▶ PROBLEM STATEMENT:
Pictures are to be omitted, and every entry below is to be restated exactly.

Screenshot grounding data
*** Block opens ***

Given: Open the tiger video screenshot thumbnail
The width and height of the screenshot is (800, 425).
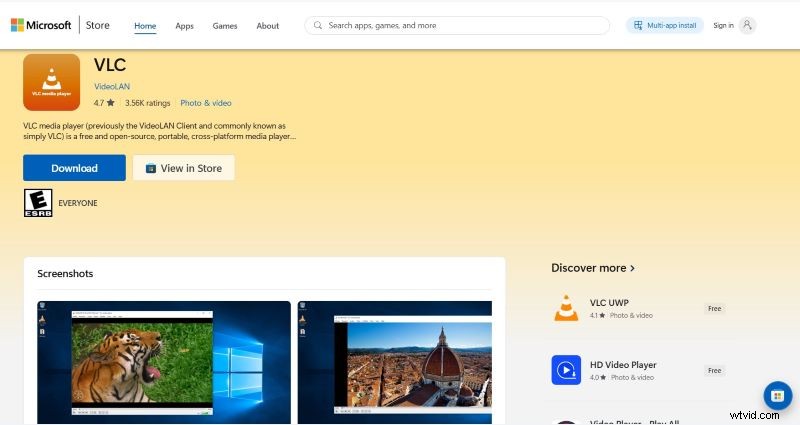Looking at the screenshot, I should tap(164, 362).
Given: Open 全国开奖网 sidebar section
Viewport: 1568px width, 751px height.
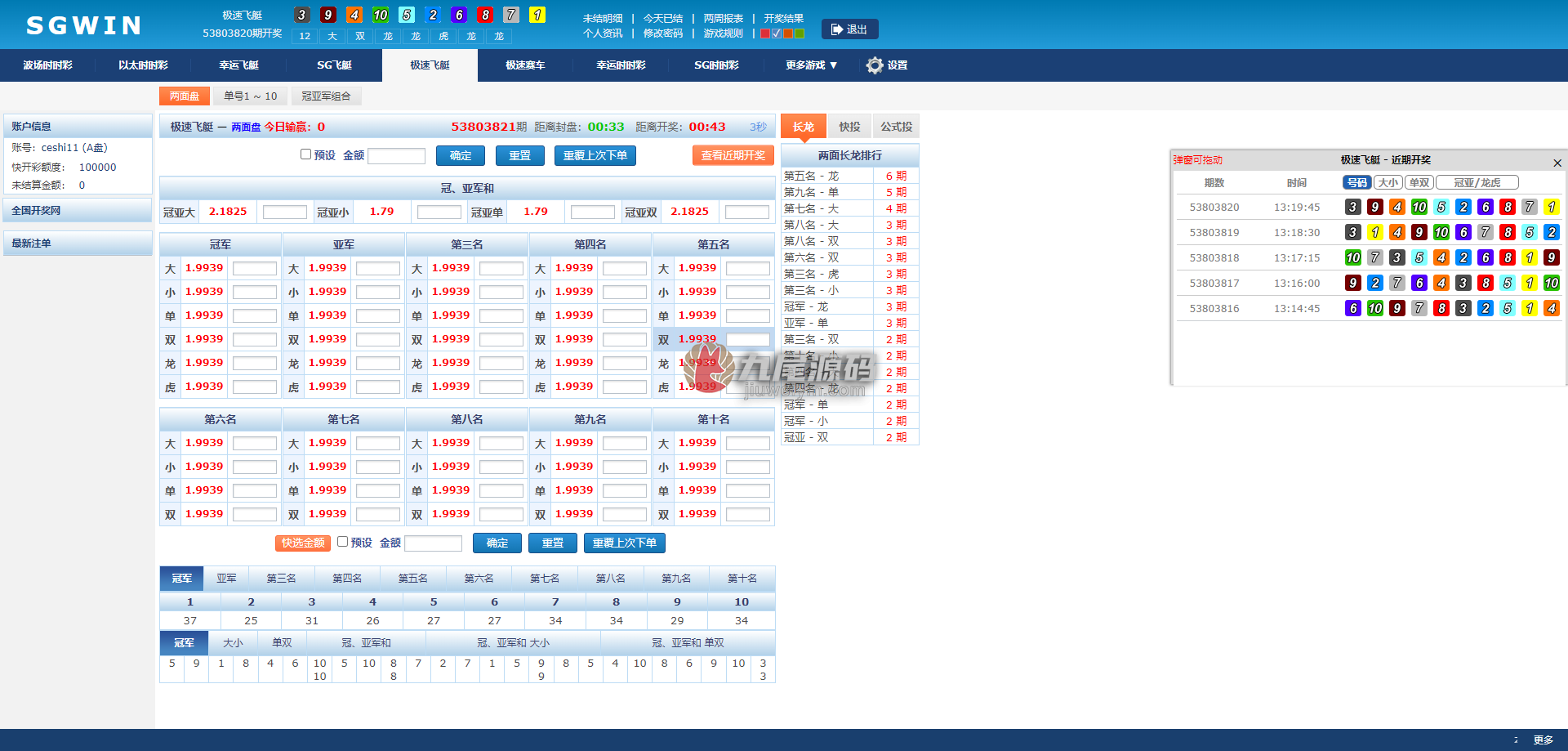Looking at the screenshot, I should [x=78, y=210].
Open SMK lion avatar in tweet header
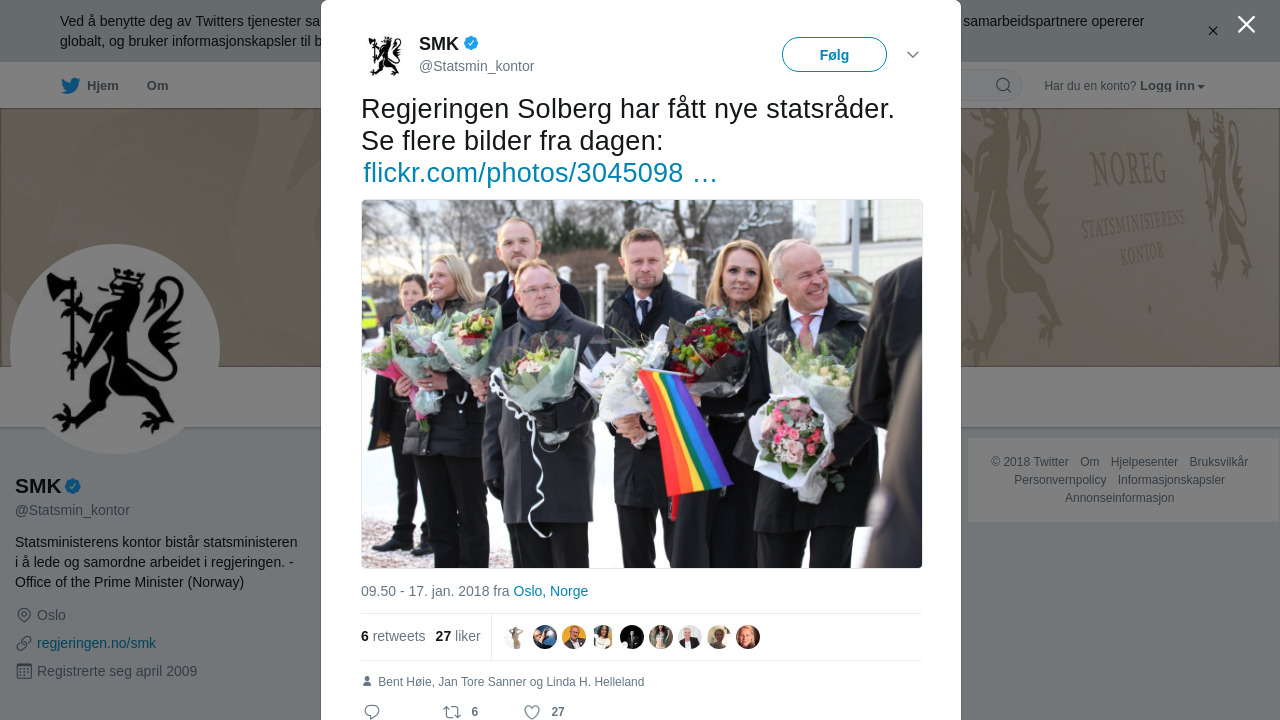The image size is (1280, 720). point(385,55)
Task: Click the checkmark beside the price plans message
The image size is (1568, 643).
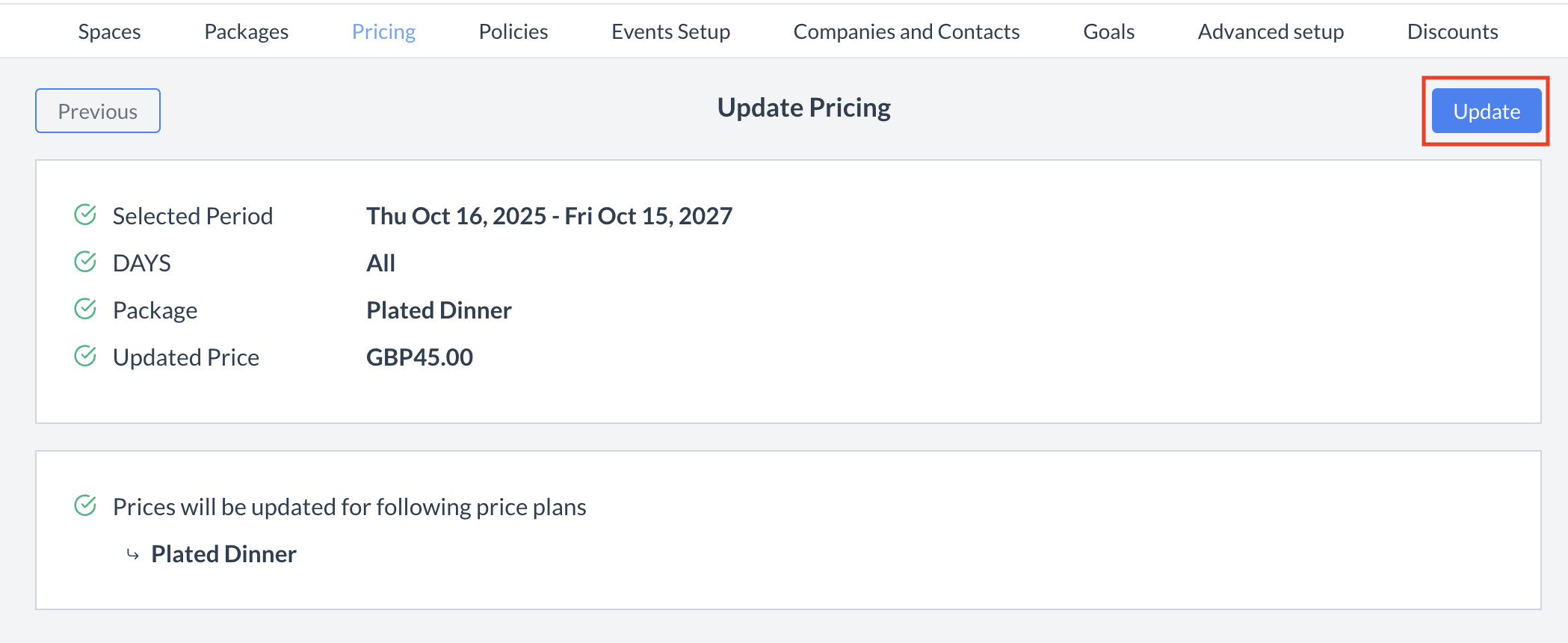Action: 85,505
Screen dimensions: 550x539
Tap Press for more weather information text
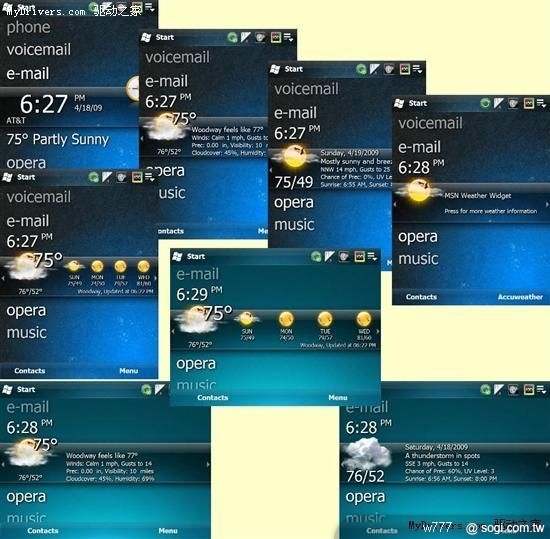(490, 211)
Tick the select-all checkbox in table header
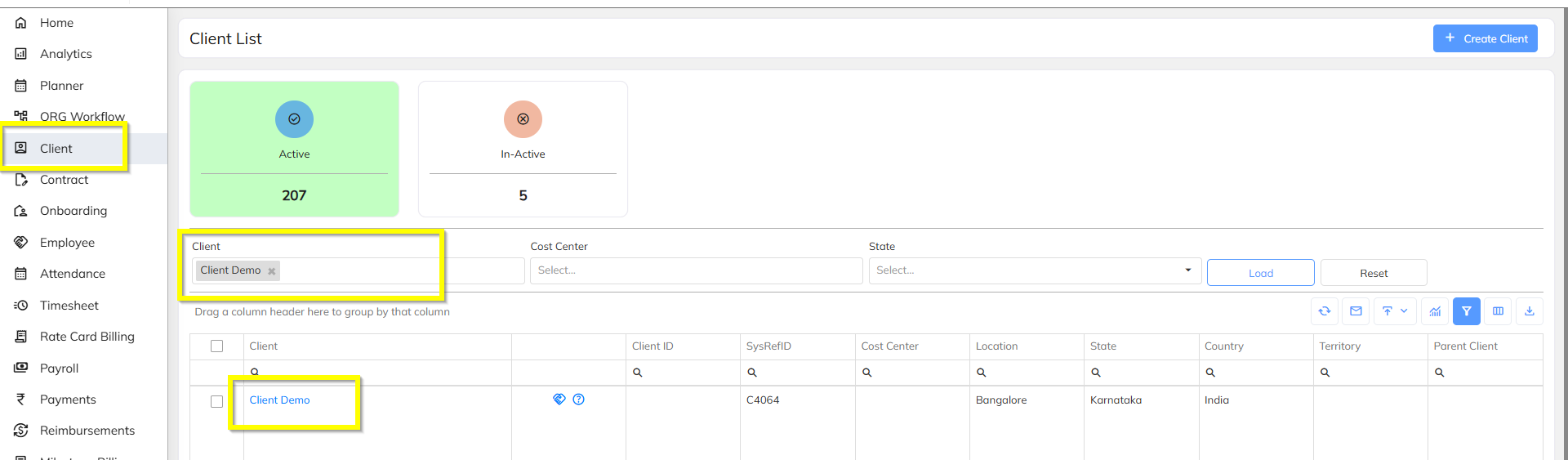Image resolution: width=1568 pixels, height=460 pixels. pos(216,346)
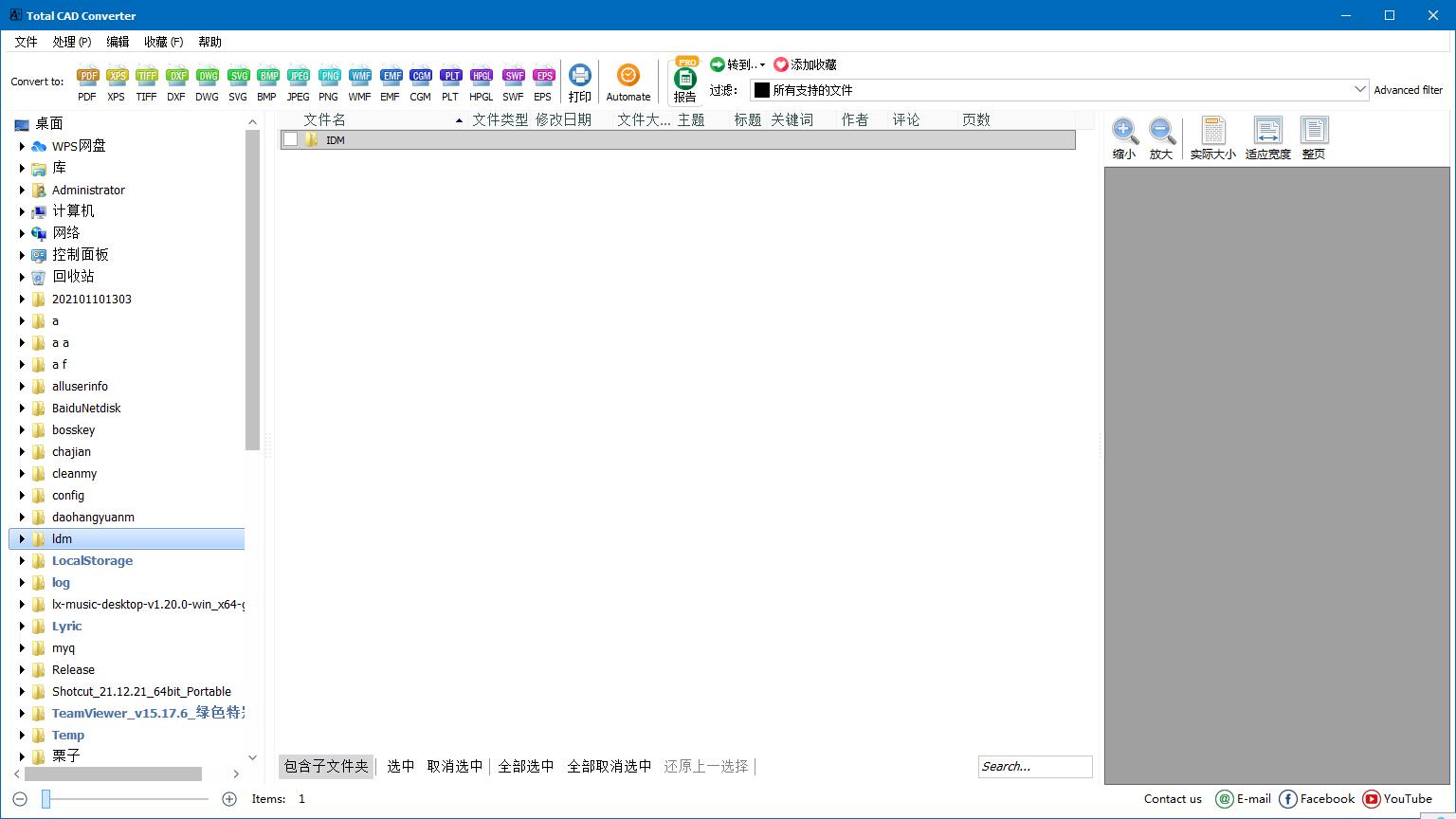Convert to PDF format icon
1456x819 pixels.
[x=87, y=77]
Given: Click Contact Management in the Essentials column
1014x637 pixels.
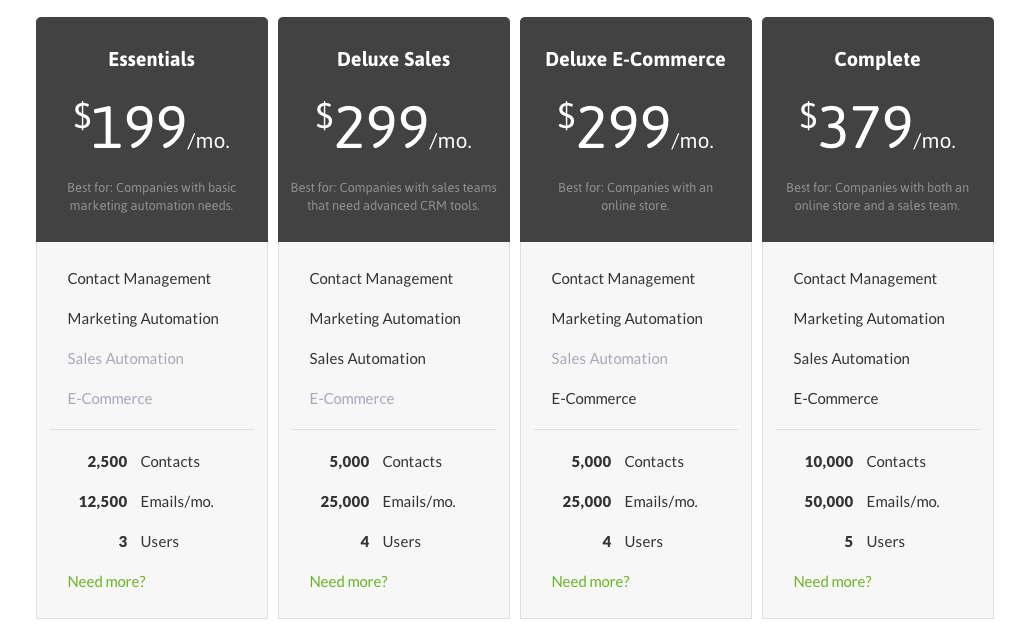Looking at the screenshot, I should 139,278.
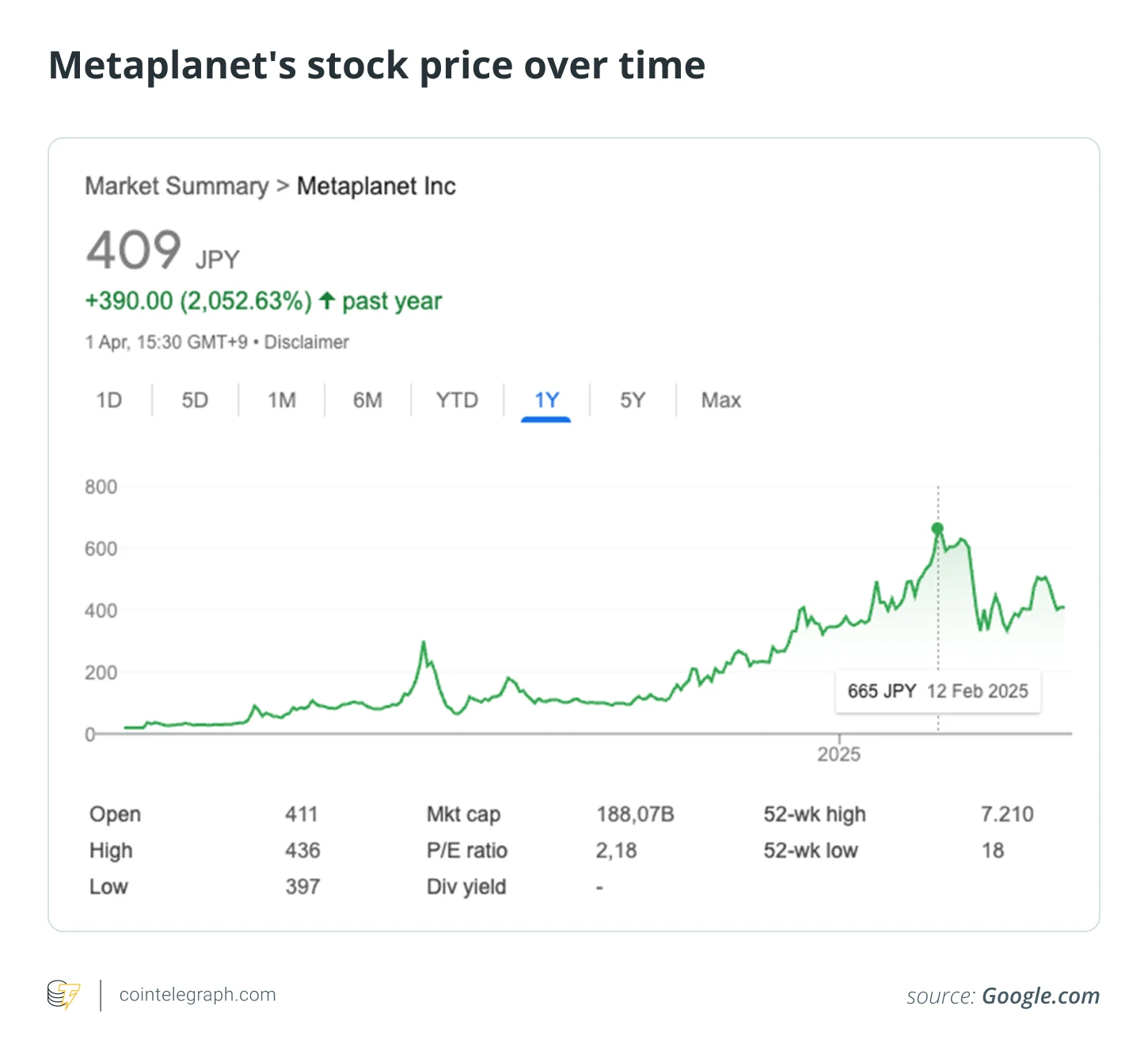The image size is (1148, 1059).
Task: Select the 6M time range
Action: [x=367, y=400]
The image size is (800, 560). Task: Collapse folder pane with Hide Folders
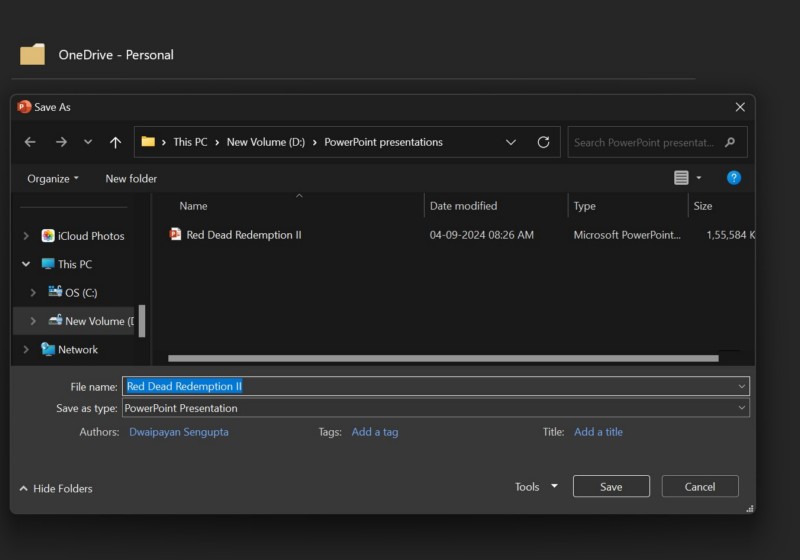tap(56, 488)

*** Block closes ***

▶ RESULT OF THIS TASK:
Given: Open the tiger video screenshot thumbnail
The width and height of the screenshot is (800, 425).
Looking at the screenshot, I should tap(164, 362).
Given: Open 全国开奖网 sidebar section
Viewport: 1568px width, 751px height.
Looking at the screenshot, I should [x=78, y=210].
Open SMK lion avatar in tweet header
The image size is (1280, 720). point(385,55)
Task: Click the checkmark beside the price plans message
The image size is (1568, 643).
Action: 85,505
Screen dimensions: 550x539
Tap Press for more weather information text
(490, 211)
Tick the select-all checkbox in table header
Image resolution: width=1568 pixels, height=460 pixels. pos(216,346)
Convert to PDF format icon
1456x819 pixels.
[x=87, y=77]
Given: Click Contact Management in the Essentials column
1014x637 pixels.
Looking at the screenshot, I should 139,278.
The image size is (1148, 1059).
Task: Select the 6M time range
Action: [x=367, y=400]
The image size is (800, 560). Task: Collapse folder pane with Hide Folders
tap(56, 488)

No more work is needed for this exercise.